Task instructions -> Can you extract every line of the data below and reproduce each one unchanged?

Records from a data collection
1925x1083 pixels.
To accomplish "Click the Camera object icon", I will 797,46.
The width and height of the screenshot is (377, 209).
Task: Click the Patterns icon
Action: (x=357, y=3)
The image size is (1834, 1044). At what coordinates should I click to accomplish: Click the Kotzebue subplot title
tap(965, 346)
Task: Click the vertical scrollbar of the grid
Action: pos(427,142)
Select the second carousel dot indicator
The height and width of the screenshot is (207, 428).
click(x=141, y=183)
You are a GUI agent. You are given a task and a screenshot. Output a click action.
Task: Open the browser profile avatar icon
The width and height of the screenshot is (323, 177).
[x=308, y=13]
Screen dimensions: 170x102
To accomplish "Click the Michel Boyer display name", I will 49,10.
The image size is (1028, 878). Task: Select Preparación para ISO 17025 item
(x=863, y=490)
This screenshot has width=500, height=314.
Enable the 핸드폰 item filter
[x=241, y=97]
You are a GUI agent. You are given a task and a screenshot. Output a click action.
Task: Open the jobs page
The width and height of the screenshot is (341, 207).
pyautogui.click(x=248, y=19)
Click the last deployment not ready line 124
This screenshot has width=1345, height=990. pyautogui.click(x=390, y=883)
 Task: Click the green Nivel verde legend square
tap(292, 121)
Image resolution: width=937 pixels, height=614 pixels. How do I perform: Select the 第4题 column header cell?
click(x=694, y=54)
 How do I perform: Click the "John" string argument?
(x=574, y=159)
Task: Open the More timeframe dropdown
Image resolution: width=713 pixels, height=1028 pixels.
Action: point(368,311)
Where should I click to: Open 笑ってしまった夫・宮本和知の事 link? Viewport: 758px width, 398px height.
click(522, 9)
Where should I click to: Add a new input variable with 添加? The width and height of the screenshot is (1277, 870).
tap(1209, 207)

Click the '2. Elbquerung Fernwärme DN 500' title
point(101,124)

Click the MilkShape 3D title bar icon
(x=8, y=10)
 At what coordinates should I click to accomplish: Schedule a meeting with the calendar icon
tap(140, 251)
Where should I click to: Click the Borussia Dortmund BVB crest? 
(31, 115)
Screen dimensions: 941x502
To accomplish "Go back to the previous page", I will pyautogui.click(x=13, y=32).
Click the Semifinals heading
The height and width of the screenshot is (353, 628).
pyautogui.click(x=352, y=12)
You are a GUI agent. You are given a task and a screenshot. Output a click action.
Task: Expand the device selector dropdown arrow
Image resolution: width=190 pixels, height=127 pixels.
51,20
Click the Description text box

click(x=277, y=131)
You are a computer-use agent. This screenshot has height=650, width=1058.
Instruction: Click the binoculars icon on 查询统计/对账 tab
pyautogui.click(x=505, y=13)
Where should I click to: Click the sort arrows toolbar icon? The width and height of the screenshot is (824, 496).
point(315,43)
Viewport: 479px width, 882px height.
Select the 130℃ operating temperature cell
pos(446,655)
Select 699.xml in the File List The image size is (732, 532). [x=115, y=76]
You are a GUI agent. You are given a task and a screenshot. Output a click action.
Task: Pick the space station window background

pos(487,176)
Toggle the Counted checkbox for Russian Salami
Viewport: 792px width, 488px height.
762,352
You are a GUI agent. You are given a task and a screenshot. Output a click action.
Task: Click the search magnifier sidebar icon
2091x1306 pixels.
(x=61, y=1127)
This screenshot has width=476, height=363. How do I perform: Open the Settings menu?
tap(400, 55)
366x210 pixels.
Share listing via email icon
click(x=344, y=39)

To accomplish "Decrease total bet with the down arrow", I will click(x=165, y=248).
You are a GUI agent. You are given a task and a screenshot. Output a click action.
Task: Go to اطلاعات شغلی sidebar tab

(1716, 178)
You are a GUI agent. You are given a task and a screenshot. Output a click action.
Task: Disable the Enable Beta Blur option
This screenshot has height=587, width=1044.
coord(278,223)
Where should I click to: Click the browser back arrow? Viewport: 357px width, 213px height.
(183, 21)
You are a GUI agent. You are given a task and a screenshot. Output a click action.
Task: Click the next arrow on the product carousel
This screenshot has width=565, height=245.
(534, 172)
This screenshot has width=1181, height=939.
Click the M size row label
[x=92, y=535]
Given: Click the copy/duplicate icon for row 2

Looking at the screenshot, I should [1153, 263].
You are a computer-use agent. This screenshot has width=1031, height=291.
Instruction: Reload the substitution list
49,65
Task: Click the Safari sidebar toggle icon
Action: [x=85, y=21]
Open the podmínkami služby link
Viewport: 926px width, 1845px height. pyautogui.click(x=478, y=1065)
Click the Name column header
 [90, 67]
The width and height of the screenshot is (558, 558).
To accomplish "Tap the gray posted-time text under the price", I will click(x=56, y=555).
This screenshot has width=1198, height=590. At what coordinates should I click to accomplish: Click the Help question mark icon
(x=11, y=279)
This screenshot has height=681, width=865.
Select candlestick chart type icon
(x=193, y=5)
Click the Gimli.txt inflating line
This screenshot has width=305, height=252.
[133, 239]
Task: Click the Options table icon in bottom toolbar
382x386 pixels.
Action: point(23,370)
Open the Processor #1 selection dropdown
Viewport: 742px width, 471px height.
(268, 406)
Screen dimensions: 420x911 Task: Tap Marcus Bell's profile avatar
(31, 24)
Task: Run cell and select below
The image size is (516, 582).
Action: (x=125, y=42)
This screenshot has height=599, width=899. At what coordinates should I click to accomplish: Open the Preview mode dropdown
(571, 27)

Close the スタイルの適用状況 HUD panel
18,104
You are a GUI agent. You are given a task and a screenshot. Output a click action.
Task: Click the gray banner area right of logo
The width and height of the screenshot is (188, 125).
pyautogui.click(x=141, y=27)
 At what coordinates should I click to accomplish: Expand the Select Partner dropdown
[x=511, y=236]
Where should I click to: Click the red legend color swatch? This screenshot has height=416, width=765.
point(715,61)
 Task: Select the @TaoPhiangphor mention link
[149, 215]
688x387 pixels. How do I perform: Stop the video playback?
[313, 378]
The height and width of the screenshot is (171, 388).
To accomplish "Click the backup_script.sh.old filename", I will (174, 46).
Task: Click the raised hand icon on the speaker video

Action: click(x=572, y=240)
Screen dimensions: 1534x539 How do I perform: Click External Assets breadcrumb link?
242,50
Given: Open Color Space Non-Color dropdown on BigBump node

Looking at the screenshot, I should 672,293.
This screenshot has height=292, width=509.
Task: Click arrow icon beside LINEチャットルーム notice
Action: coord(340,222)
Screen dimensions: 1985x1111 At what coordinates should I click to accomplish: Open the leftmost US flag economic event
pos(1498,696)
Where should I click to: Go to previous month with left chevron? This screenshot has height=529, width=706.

Exercise result ->
1925x1083 pixels.
To accomplish "Click the Camera object icon", I will 797,46.
The width and height of the screenshot is (377, 209).
Task: Click the Patterns icon
Action: (x=357, y=3)
The image size is (1834, 1044). At what coordinates should I click to accomplish: Click the Kotzebue subplot title
tap(965, 346)
Task: Click the vertical scrollbar of the grid
Action: pos(427,142)
Select the second carousel dot indicator
The height and width of the screenshot is (207, 428).
click(x=141, y=183)
You are a GUI agent. You are given a task and a screenshot. Output a click action.
Task: Open the browser profile avatar icon
The width and height of the screenshot is (323, 177).
[x=308, y=13]
Screen dimensions: 170x102
To accomplish "Click the Michel Boyer display name", I will 49,10.
The image size is (1028, 878). Task: Select Preparación para ISO 17025 item
(x=863, y=490)
This screenshot has width=500, height=314.
Enable the 핸드폰 item filter
[x=241, y=97]
You are a GUI agent. You are given a task and a screenshot. Output a click action.
Task: Open the jobs page
The width and height of the screenshot is (341, 207).
pyautogui.click(x=248, y=19)
Click the last deployment not ready line 124
This screenshot has width=1345, height=990. pyautogui.click(x=390, y=883)
 Task: Click the green Nivel verde legend square
tap(292, 121)
Image resolution: width=937 pixels, height=614 pixels. How do I perform: Select the 第4题 column header cell?
click(x=694, y=54)
 How do I perform: Click the "John" string argument?
(x=574, y=159)
Task: Open the More timeframe dropdown
Image resolution: width=713 pixels, height=1028 pixels.
Action: point(368,311)
Where should I click to: Open 笑ってしまった夫・宮本和知の事 link? Viewport: 758px width, 398px height.
click(522, 9)
Where should I click to: Add a new input variable with 添加? The width and height of the screenshot is (1277, 870).
tap(1209, 207)

Click the '2. Elbquerung Fernwärme DN 500' title
point(101,124)

Click the MilkShape 3D title bar icon
(x=8, y=10)
 At what coordinates should I click to accomplish: Schedule a meeting with the calendar icon
tap(140, 251)
Where should I click to: Click the Borussia Dortmund BVB crest? 
(31, 115)
Screen dimensions: 941x502
To accomplish "Go back to the previous page", I will pyautogui.click(x=13, y=32).
Click the Semifinals heading
The height and width of the screenshot is (353, 628).
pyautogui.click(x=352, y=12)
You are a GUI agent. You are given a task and a screenshot. Output a click action.
Task: Expand the device selector dropdown arrow
Image resolution: width=190 pixels, height=127 pixels.
51,20
Click the Description text box

click(x=277, y=131)
You are a computer-use agent. This screenshot has height=650, width=1058.
Instruction: Click the binoculars icon on 查询统计/对账 tab
pyautogui.click(x=505, y=13)
Where should I click to: Click the sort arrows toolbar icon? The width and height of the screenshot is (824, 496).
point(315,43)
Viewport: 479px width, 882px height.
Select the 130℃ operating temperature cell
pos(446,655)
Select 699.xml in the File List The image size is (732, 532). [x=115, y=76]
You are a GUI agent. You are given a task and a screenshot. Output a click action.
Task: Pick the space station window background

pos(487,176)
Toggle the Counted checkbox for Russian Salami
Viewport: 792px width, 488px height.
762,352
You are a GUI agent. You are given a task and a screenshot. Output a click action.
Task: Click the search magnifier sidebar icon
2091x1306 pixels.
(x=61, y=1127)
This screenshot has width=476, height=363. How do I perform: Open the Settings menu?
tap(400, 55)
366x210 pixels.
Share listing via email icon
click(x=344, y=39)

To accomplish "Decrease total bet with the down arrow", I will click(x=165, y=248).
You are a GUI agent. You are given a task and a screenshot. Output a click action.
Task: Go to اطلاعات شغلی sidebar tab

(1716, 178)
You are a GUI agent. You are given a task and a screenshot. Output a click action.
Task: Disable the Enable Beta Blur option
This screenshot has height=587, width=1044.
coord(278,223)
Where should I click to: Click the browser back arrow? Viewport: 357px width, 213px height.
(183, 21)
You are a GUI agent. You are given a task and a screenshot. Output a click action.
Task: Click the next arrow on the product carousel
This screenshot has width=565, height=245.
(534, 172)
This screenshot has width=1181, height=939.
Click the M size row label
[x=92, y=535]
Given: Click the copy/duplicate icon for row 2

Looking at the screenshot, I should [1153, 263].
You are a computer-use agent. This screenshot has width=1031, height=291.
Instruction: Reload the substitution list
49,65
Task: Click the Safari sidebar toggle icon
Action: [x=85, y=21]
Open the podmínkami služby link
Viewport: 926px width, 1845px height. pyautogui.click(x=478, y=1065)
Click the Name column header
 [90, 67]
The width and height of the screenshot is (558, 558).
To accomplish "Tap the gray posted-time text under the price", I will click(x=56, y=555).
This screenshot has width=1198, height=590. At what coordinates should I click to accomplish: Click the Help question mark icon
(x=11, y=279)
This screenshot has height=681, width=865.
Select candlestick chart type icon
(x=193, y=5)
Click the Gimli.txt inflating line
This screenshot has width=305, height=252.
[133, 239]
Task: Click the Options table icon in bottom toolbar
382x386 pixels.
Action: point(23,370)
Open the Processor #1 selection dropdown
Viewport: 742px width, 471px height.
(268, 406)
Screen dimensions: 420x911 Task: Tap Marcus Bell's profile avatar
(31, 24)
Task: Run cell and select below
The image size is (516, 582).
Action: (x=125, y=42)
This screenshot has height=599, width=899. At what coordinates should I click to accomplish: Open the Preview mode dropdown
(571, 27)

Close the スタイルの適用状況 HUD panel
18,104
You are a GUI agent. You are given a task and a screenshot. Output a click action.
Task: Click the gray banner area right of logo
The width and height of the screenshot is (188, 125).
pyautogui.click(x=141, y=27)
 At what coordinates should I click to accomplish: Expand the Select Partner dropdown
[x=511, y=236]
Where should I click to: Click the red legend color swatch? This screenshot has height=416, width=765.
point(715,61)
 Task: Select the @TaoPhiangphor mention link
[149, 215]
688x387 pixels. How do I perform: Stop the video playback?
[313, 378]
The height and width of the screenshot is (171, 388).
To accomplish "Click the backup_script.sh.old filename", I will (174, 46).
Task: Click the raised hand icon on the speaker video

Action: click(x=572, y=240)
Screen dimensions: 1534x539 How do I perform: Click External Assets breadcrumb link?
242,50
Given: Open Color Space Non-Color dropdown on BigBump node

Looking at the screenshot, I should 672,293.
This screenshot has height=292, width=509.
Task: Click arrow icon beside LINEチャットルーム notice
Action: coord(340,222)
Screen dimensions: 1985x1111 At what coordinates should I click to accomplish: Open the leftmost US flag economic event
pos(1498,696)
Where should I click to: Go to previous month with left chevron? This screenshot has height=529, width=706.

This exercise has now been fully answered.